## What this task involves
Provide a verbatim copy of the data below.

========

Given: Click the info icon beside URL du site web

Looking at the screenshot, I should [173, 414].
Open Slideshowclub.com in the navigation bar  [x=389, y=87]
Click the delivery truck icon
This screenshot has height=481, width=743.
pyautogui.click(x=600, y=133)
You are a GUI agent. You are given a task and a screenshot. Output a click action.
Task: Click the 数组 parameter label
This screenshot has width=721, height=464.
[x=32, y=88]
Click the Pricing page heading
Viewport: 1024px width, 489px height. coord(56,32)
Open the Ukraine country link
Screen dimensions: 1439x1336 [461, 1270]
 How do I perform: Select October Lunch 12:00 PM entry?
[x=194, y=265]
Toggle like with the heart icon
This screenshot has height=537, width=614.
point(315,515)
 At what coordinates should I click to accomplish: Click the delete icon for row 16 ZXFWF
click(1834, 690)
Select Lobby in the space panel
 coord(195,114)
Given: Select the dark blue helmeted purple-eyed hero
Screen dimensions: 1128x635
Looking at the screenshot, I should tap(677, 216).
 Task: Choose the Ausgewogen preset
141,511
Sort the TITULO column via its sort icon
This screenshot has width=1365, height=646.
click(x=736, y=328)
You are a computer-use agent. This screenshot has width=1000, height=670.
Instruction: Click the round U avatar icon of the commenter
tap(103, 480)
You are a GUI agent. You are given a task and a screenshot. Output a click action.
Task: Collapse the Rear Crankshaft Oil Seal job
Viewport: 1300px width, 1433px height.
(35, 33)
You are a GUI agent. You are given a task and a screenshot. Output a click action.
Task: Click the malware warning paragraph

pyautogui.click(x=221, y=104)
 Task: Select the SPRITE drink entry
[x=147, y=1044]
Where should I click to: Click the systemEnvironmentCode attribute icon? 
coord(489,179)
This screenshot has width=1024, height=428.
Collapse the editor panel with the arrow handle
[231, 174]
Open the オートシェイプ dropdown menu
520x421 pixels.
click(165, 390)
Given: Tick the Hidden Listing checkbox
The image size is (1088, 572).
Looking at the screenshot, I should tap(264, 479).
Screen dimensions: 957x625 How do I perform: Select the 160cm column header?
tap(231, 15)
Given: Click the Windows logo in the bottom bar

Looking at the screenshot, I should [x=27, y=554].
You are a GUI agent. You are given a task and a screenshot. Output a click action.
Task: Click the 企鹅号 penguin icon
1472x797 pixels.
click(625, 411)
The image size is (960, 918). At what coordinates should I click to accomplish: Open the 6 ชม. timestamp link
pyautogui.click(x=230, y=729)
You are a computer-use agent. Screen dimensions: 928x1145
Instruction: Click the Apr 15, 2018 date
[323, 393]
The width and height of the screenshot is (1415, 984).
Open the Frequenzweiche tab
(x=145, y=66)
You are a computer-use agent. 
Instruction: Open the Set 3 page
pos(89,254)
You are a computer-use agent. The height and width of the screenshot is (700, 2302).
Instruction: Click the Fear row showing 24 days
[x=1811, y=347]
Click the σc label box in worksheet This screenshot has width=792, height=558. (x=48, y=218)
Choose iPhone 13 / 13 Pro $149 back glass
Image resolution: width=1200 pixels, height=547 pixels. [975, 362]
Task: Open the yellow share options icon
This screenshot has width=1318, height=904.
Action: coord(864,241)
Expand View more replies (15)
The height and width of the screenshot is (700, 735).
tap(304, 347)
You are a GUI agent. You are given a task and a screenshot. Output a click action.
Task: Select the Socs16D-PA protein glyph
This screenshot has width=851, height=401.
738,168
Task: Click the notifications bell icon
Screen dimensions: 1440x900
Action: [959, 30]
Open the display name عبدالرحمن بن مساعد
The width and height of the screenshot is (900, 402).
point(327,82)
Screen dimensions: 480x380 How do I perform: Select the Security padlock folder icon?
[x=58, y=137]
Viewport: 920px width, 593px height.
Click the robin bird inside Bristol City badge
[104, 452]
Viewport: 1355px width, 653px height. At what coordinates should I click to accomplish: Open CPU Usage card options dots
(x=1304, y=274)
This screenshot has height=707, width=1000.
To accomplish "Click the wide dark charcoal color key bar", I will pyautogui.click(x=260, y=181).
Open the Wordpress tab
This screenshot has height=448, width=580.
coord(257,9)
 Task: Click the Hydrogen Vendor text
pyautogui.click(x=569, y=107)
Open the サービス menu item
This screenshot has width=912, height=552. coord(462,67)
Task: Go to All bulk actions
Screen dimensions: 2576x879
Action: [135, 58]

========

## Problem solution
Given: Click the info icon beside URL du site web

Looking at the screenshot, I should [173, 414].
Open Slideshowclub.com in the navigation bar  [x=389, y=87]
Click the delivery truck icon
This screenshot has height=481, width=743.
pyautogui.click(x=600, y=133)
You are a GUI agent. You are given a task and a screenshot. Output a click action.
Task: Click the 数组 parameter label
This screenshot has width=721, height=464.
[x=32, y=88]
Click the Pricing page heading
Viewport: 1024px width, 489px height. coord(56,32)
Open the Ukraine country link
Screen dimensions: 1439x1336 [461, 1270]
 How do I perform: Select October Lunch 12:00 PM entry?
[x=194, y=265]
Toggle like with the heart icon
This screenshot has height=537, width=614.
point(315,515)
 At what coordinates should I click to accomplish: Click the delete icon for row 16 ZXFWF
click(1834, 690)
Select Lobby in the space panel
 coord(195,114)
Given: Select the dark blue helmeted purple-eyed hero
Screen dimensions: 1128x635
Looking at the screenshot, I should tap(677, 216).
 Task: Choose the Ausgewogen preset
141,511
Sort the TITULO column via its sort icon
This screenshot has width=1365, height=646.
click(x=736, y=328)
You are a computer-use agent. This screenshot has width=1000, height=670.
Instruction: Click the round U avatar icon of the commenter
tap(103, 480)
You are a GUI agent. You are given a task and a screenshot. Output a click action.
Task: Collapse the Rear Crankshaft Oil Seal job
Viewport: 1300px width, 1433px height.
(35, 33)
You are a GUI agent. You are given a task and a screenshot. Output a click action.
Task: Click the malware warning paragraph

pyautogui.click(x=221, y=104)
 Task: Select the SPRITE drink entry
[x=147, y=1044]
Where should I click to: Click the systemEnvironmentCode attribute icon? 
coord(489,179)
This screenshot has width=1024, height=428.
Collapse the editor panel with the arrow handle
[231, 174]
Open the オートシェイプ dropdown menu
520x421 pixels.
click(165, 390)
Given: Tick the Hidden Listing checkbox
The image size is (1088, 572).
Looking at the screenshot, I should tap(264, 479).
Screen dimensions: 957x625 How do I perform: Select the 160cm column header?
tap(231, 15)
Given: Click the Windows logo in the bottom bar

Looking at the screenshot, I should [x=27, y=554].
You are a GUI agent. You are given a task and a screenshot. Output a click action.
Task: Click the 企鹅号 penguin icon
1472x797 pixels.
click(625, 411)
The image size is (960, 918). At what coordinates should I click to accomplish: Open the 6 ชม. timestamp link
pyautogui.click(x=230, y=729)
You are a computer-use agent. Screen dimensions: 928x1145
Instruction: Click the Apr 15, 2018 date
[323, 393]
The width and height of the screenshot is (1415, 984).
Open the Frequenzweiche tab
(x=145, y=66)
You are a computer-use agent. 
Instruction: Open the Set 3 page
pos(89,254)
You are a computer-use agent. The height and width of the screenshot is (700, 2302).
Instruction: Click the Fear row showing 24 days
[x=1811, y=347]
Click the σc label box in worksheet This screenshot has width=792, height=558. (x=48, y=218)
Choose iPhone 13 / 13 Pro $149 back glass
Image resolution: width=1200 pixels, height=547 pixels. [975, 362]
Task: Open the yellow share options icon
This screenshot has width=1318, height=904.
Action: coord(864,241)
Expand View more replies (15)
The height and width of the screenshot is (700, 735).
tap(304, 347)
You are a GUI agent. You are given a task and a screenshot. Output a click action.
Task: Select the Socs16D-PA protein glyph
This screenshot has width=851, height=401.
738,168
Task: Click the notifications bell icon
Screen dimensions: 1440x900
Action: [959, 30]
Open the display name عبدالرحمن بن مساعد
The width and height of the screenshot is (900, 402).
point(327,82)
Screen dimensions: 480x380 How do I perform: Select the Security padlock folder icon?
[x=58, y=137]
Viewport: 920px width, 593px height.
Click the robin bird inside Bristol City badge
[104, 452]
Viewport: 1355px width, 653px height. At what coordinates should I click to accomplish: Open CPU Usage card options dots
(x=1304, y=274)
This screenshot has height=707, width=1000.
To accomplish "Click the wide dark charcoal color key bar", I will pyautogui.click(x=260, y=181).
Open the Wordpress tab
This screenshot has height=448, width=580.
coord(257,9)
 Task: Click the Hydrogen Vendor text
pyautogui.click(x=569, y=107)
Open the サービス menu item
This screenshot has width=912, height=552. coord(462,67)
Task: Go to All bulk actions
Screen dimensions: 2576x879
Action: [135, 58]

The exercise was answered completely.